Der Zeitverlauf des Krankheitsverlaufs nach der Invasion des Blutkreislaufs folgt einer schnellen kinetischen Kurve: Die Bakterienlast erreicht 6 Stunden nach der Inokulation ihren Höhepunkt, der Zytokinanstieg (IL-6, TNF-α) erreicht seinen Höhepunkt 12 Stunden und eine Organdysfunktion (gemessen anhand des SOFA-Scores) manifestiert sich typischerweise nach 24 bis 48 Stunden. Biomarker-Studien zeigen, dass Serum-Procalcitonin >2 ng/ml bei der Präsentation eine 30-Tage-Mortalität mit einer Fläche unter der Kurve (AUC) von 0,78 vorhersagt. Tiermodelle (Maus-Sepsis) zeigen, dass eine frühe Colistin-Verabreichung (≤ 2 Stunden nach der Exposition) die Bakterienlast um ≈3 logCFU reduziert und das Überleben von 30 % auf 80 % verbessert (p < 0,001).
Klinische Präsentation
CRE-Infektionen können an jeder anatomischen Stelle auftreten, aber die häufigsten klinischen Syndrome sind Blutkreislaufinfektionen (BSI) (38 % der Fälle), Harnwegsinfektionen (UTI) (27 %), intraabdominale Infektionen (IAI) (15 %) und Lungenentzündung (einschließlich beatmungsassoziierter Pneumonie, VAP) (12 %). Das klassische Erscheinungsbild von CRE BSI umfasst Fieber ≥ 38,3 °C (bei 84 % der Patienten), Schüttelfrost (71 %), Hypotonie (systolisch < 90 mmHg bei 46 %) und veränderter Geisteszustand (32 %). Bei älteren Patienten (>75 Jahre) treten atypische Symptome wie Hypothermie (Temperatur <36 °C) bei etwa 18 % auf und sind mit einer 1,9-fach höheren Mortalität verbunden (p=0,02).

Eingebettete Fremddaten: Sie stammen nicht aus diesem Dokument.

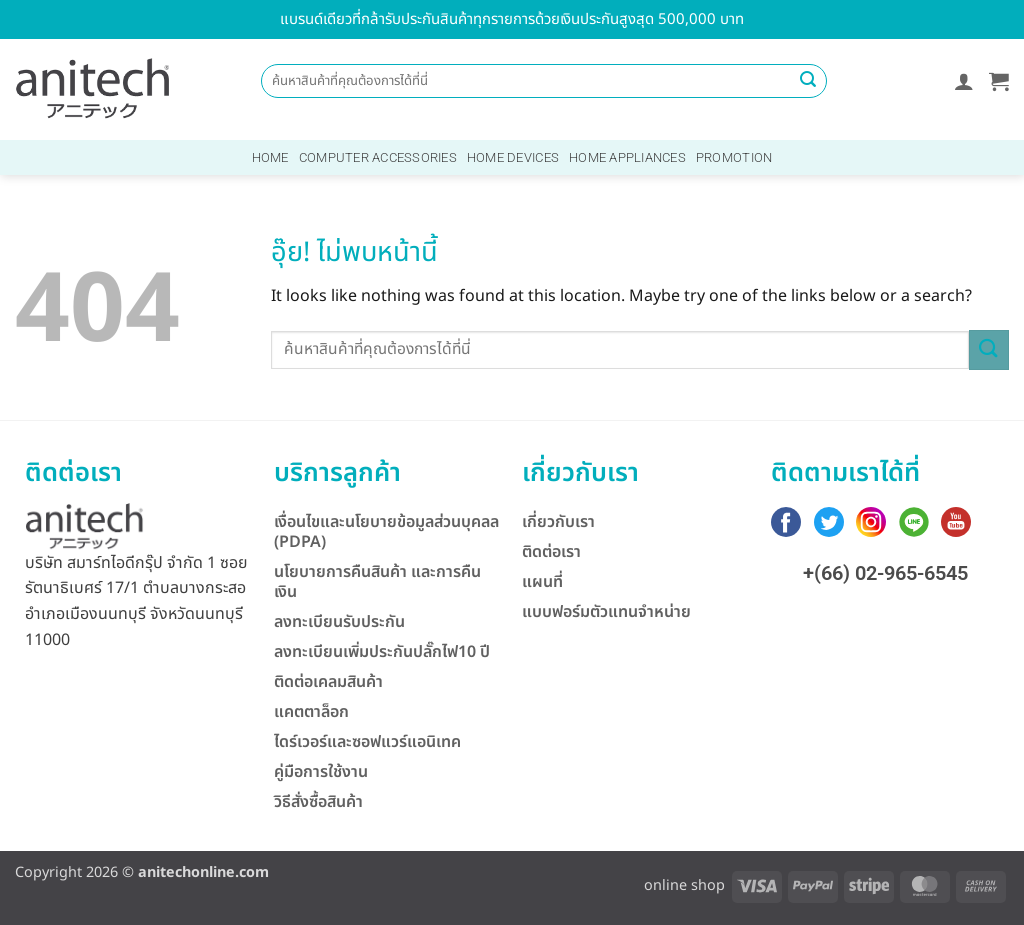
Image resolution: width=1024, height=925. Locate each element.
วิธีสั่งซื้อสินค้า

Die Ergebnisse der körperlichen Untersuchung haben eine unterschiedliche diagnostische Leistung. Bei einer CRE-Pneumonie ergibt ein neues Infiltrat im Röntgenbild des Brustkorbs in Kombination mit eitrigem Sputum eine Sensitivität von 71 % und eine Spezifität von 84 % für eine echte Infektion. Das Vorhandensein eines Erythems an der Austrittsstelle der Mittellinie > 2 cm sagt einen linienassoziierten CRE-BSI mit einem positiven Wahrscheinlichkeitsverhältnis von 5,3 (95 %-KI 3,8–7,4) voraus. Zu den Warnzeichen, die eine sofortige Eskalation erfordern, gehören: MAP <65 mmHg trotz Wiederbelebung der Flüssigkeit, Laktat ≥ 4 mmol/L und schnelles Fortschreiten der Infiltrate in der seriellen Bildgebung.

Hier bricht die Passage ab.